**DATA PROVIDED**
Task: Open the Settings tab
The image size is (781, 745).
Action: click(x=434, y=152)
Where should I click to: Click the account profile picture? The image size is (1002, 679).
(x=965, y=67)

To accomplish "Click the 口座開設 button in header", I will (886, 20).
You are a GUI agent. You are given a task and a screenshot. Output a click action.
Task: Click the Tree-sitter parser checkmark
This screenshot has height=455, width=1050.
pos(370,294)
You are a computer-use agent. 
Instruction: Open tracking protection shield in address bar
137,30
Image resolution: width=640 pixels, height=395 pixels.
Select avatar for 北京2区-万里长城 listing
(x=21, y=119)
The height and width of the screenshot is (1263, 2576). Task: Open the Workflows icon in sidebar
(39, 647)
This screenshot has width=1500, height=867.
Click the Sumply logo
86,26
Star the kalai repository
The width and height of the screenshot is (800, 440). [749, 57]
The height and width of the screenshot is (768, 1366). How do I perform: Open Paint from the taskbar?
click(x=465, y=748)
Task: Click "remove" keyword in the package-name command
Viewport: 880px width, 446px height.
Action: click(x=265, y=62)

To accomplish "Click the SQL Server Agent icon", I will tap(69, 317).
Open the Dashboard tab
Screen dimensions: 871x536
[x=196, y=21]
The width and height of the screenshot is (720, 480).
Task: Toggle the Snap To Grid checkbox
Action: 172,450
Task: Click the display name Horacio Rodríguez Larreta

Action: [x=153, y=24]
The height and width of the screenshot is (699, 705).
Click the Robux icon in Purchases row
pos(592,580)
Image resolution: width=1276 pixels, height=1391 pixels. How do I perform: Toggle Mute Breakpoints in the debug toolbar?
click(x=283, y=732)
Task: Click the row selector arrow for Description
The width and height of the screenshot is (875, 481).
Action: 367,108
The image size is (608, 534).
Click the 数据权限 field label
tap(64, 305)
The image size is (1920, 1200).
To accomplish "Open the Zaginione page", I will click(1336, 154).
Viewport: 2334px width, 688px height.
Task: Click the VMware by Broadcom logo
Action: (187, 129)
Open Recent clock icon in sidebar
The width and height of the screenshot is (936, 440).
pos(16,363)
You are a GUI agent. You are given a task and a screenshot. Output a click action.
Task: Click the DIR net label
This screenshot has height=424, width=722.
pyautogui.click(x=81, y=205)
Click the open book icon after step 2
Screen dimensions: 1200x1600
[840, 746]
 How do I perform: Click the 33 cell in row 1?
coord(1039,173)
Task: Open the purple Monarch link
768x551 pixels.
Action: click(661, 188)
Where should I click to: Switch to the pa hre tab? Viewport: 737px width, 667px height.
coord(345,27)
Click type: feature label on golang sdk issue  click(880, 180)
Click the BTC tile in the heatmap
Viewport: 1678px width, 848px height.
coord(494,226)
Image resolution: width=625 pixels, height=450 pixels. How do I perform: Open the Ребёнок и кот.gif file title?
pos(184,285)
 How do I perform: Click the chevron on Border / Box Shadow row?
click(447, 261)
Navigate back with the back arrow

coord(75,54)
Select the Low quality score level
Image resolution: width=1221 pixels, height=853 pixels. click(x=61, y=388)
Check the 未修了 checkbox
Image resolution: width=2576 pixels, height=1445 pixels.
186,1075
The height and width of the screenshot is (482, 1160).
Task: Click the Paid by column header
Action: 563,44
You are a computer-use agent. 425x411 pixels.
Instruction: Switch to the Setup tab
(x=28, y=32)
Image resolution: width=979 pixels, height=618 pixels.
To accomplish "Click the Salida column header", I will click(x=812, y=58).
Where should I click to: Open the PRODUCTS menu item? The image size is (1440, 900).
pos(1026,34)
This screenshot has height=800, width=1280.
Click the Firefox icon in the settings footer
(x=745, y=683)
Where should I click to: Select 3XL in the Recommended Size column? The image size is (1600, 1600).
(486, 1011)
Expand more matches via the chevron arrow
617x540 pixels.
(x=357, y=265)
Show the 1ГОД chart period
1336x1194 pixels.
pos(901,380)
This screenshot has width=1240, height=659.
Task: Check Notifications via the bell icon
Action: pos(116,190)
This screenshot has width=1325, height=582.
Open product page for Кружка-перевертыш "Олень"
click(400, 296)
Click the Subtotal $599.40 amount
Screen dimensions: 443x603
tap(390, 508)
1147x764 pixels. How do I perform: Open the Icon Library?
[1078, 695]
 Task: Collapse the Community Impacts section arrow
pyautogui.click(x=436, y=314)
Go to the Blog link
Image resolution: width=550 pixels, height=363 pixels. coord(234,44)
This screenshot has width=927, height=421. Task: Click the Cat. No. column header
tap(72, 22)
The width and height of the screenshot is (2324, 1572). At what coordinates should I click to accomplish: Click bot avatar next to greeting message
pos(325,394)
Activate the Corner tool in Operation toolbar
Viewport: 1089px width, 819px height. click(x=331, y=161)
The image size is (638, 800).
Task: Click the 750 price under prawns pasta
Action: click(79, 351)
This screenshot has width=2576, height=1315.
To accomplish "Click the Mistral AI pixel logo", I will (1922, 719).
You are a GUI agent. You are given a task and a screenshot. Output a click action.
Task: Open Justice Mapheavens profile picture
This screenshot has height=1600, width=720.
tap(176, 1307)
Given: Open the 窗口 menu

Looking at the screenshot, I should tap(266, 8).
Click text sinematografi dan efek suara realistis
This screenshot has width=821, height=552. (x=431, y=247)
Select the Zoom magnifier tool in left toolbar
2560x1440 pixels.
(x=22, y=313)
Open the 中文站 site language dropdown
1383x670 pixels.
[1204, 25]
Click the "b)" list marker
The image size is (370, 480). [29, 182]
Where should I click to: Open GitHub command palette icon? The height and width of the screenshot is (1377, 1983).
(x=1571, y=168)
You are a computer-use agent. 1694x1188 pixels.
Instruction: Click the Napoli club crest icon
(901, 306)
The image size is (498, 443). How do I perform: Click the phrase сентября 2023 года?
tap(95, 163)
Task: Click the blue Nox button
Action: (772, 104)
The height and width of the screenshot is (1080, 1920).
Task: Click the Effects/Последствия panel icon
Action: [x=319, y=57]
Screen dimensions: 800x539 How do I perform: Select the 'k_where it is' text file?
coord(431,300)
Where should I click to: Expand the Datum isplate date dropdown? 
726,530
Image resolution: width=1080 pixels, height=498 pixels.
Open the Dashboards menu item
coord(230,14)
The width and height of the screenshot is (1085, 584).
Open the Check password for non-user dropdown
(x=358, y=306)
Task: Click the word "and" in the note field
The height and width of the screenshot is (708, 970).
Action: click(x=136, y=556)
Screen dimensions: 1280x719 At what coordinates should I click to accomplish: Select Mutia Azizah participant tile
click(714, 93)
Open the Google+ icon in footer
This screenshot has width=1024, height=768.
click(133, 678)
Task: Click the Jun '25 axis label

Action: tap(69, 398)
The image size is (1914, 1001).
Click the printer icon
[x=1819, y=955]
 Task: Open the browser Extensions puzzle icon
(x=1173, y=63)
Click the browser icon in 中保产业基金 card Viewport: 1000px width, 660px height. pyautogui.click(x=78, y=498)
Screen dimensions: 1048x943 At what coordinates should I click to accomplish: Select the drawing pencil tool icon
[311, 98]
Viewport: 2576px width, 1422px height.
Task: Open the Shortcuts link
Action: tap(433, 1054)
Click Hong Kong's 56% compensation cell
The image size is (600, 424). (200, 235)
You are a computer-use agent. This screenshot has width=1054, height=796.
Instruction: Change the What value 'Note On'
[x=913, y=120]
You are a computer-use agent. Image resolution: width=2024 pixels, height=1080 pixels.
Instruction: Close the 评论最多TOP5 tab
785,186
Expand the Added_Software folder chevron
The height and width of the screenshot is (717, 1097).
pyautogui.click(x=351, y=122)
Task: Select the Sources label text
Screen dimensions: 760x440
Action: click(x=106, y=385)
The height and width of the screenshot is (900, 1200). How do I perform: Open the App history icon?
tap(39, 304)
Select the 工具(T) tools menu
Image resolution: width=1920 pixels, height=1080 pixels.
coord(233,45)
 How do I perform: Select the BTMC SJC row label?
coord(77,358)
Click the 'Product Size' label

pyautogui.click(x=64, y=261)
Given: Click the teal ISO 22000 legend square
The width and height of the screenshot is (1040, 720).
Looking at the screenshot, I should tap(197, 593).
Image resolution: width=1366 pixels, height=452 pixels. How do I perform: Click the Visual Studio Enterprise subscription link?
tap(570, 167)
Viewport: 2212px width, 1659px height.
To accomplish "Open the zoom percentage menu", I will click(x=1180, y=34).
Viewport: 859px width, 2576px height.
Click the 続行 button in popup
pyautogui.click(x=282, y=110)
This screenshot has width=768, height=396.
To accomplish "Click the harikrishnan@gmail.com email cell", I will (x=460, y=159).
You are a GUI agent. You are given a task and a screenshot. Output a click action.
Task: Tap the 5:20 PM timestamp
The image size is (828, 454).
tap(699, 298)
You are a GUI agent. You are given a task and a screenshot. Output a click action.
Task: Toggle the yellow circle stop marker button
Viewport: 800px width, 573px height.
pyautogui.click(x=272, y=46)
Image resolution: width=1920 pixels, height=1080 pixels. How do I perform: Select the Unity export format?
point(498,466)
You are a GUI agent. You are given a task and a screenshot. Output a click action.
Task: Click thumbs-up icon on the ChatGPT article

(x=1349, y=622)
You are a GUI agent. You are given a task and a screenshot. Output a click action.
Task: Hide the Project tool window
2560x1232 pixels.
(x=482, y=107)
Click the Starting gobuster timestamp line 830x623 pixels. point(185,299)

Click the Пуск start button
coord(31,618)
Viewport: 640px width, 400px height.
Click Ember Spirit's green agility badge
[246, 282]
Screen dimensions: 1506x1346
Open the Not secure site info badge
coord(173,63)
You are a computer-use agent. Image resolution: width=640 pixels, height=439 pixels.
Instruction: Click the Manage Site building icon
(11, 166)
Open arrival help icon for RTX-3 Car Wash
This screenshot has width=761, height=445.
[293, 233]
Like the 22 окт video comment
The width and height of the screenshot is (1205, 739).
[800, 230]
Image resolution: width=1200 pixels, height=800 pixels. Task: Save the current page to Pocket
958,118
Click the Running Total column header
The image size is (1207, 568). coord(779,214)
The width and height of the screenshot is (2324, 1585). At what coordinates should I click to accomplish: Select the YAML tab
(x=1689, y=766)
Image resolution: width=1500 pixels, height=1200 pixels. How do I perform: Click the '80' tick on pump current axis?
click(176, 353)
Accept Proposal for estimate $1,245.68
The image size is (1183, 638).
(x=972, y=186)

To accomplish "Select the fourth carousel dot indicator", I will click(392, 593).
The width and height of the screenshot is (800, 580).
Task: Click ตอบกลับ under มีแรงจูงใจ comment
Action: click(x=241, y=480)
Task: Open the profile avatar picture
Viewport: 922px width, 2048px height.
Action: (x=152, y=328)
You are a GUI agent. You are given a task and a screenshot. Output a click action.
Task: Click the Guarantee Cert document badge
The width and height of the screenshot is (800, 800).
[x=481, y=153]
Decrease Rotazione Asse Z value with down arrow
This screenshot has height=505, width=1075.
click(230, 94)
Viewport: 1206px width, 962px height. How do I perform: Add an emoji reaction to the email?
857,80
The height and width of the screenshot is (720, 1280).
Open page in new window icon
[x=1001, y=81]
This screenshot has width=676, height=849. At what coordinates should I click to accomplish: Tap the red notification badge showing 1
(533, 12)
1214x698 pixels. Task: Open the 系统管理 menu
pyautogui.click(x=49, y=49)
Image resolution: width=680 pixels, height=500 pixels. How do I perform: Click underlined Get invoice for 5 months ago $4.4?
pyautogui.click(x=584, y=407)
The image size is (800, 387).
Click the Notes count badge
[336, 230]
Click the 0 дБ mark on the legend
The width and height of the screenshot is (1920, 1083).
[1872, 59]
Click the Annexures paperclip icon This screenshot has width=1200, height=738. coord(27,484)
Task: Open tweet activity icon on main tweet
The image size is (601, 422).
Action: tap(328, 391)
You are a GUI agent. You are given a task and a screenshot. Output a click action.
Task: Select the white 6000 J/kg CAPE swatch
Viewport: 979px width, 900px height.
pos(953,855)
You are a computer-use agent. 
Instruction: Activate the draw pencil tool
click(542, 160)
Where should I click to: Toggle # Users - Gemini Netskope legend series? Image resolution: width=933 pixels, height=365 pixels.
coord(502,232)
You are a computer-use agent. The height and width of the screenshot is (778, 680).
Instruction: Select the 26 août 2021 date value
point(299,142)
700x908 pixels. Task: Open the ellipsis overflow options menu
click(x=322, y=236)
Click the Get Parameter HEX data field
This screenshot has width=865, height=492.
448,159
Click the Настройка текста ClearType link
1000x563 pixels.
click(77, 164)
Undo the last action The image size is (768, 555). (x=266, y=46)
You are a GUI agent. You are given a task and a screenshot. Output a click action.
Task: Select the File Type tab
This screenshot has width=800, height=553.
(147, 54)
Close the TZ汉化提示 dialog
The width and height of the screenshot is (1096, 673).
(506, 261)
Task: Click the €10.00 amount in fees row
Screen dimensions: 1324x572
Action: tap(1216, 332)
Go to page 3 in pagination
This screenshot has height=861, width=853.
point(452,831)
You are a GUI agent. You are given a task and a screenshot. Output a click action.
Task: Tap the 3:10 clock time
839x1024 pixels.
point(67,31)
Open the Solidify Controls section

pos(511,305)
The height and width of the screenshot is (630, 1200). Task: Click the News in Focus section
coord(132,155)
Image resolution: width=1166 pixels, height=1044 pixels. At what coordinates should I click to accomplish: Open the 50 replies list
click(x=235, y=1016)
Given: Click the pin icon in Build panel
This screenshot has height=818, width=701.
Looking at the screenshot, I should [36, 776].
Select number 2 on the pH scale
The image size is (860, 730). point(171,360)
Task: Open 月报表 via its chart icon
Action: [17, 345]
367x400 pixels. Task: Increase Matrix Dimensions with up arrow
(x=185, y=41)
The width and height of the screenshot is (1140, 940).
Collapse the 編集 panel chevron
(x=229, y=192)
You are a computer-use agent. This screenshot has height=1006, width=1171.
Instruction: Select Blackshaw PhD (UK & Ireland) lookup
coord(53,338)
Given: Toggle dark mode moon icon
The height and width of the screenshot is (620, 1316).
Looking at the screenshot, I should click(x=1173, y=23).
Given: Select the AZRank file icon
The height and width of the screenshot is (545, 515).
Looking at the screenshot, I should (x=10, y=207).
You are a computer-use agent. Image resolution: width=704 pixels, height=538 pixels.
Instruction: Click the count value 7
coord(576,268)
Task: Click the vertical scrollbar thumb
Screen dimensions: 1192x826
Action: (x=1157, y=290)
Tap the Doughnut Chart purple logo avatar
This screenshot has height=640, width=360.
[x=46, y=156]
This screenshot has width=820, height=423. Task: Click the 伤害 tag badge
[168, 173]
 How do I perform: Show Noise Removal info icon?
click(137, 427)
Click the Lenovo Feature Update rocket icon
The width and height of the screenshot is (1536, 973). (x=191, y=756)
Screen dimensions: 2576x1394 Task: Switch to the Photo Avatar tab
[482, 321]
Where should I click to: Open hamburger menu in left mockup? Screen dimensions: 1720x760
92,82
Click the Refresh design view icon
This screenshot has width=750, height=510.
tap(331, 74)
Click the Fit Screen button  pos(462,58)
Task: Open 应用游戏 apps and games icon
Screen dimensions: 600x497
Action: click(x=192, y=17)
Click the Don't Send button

**WORK REQUIRED**
Copy the lines starting with the line that contains "Image resolution: width=1080" and continuing up to and including the line that contains "Action: tap(433, 1054)".

**EXERCISE ANSWER**
Image resolution: width=1080 pixels, height=498 pixels.
Open the Dashboards menu item
coord(230,14)
The width and height of the screenshot is (1085, 584).
Open the Check password for non-user dropdown
(x=358, y=306)
Task: Click the word "and" in the note field
The height and width of the screenshot is (708, 970).
Action: click(x=136, y=556)
Screen dimensions: 1280x719 At what coordinates should I click to accomplish: Select Mutia Azizah participant tile
click(714, 93)
Open the Google+ icon in footer
This screenshot has width=1024, height=768.
click(133, 678)
Task: Click the Jun '25 axis label

Action: tap(69, 398)
The image size is (1914, 1001).
Click the printer icon
[x=1819, y=955]
 Task: Open the browser Extensions puzzle icon
(x=1173, y=63)
Click the browser icon in 中保产业基金 card Viewport: 1000px width, 660px height. pyautogui.click(x=78, y=498)
Screen dimensions: 1048x943 At what coordinates should I click to accomplish: Select the drawing pencil tool icon
[311, 98]
Viewport: 2576px width, 1422px height.
Task: Open the Shortcuts link
Action: tap(433, 1054)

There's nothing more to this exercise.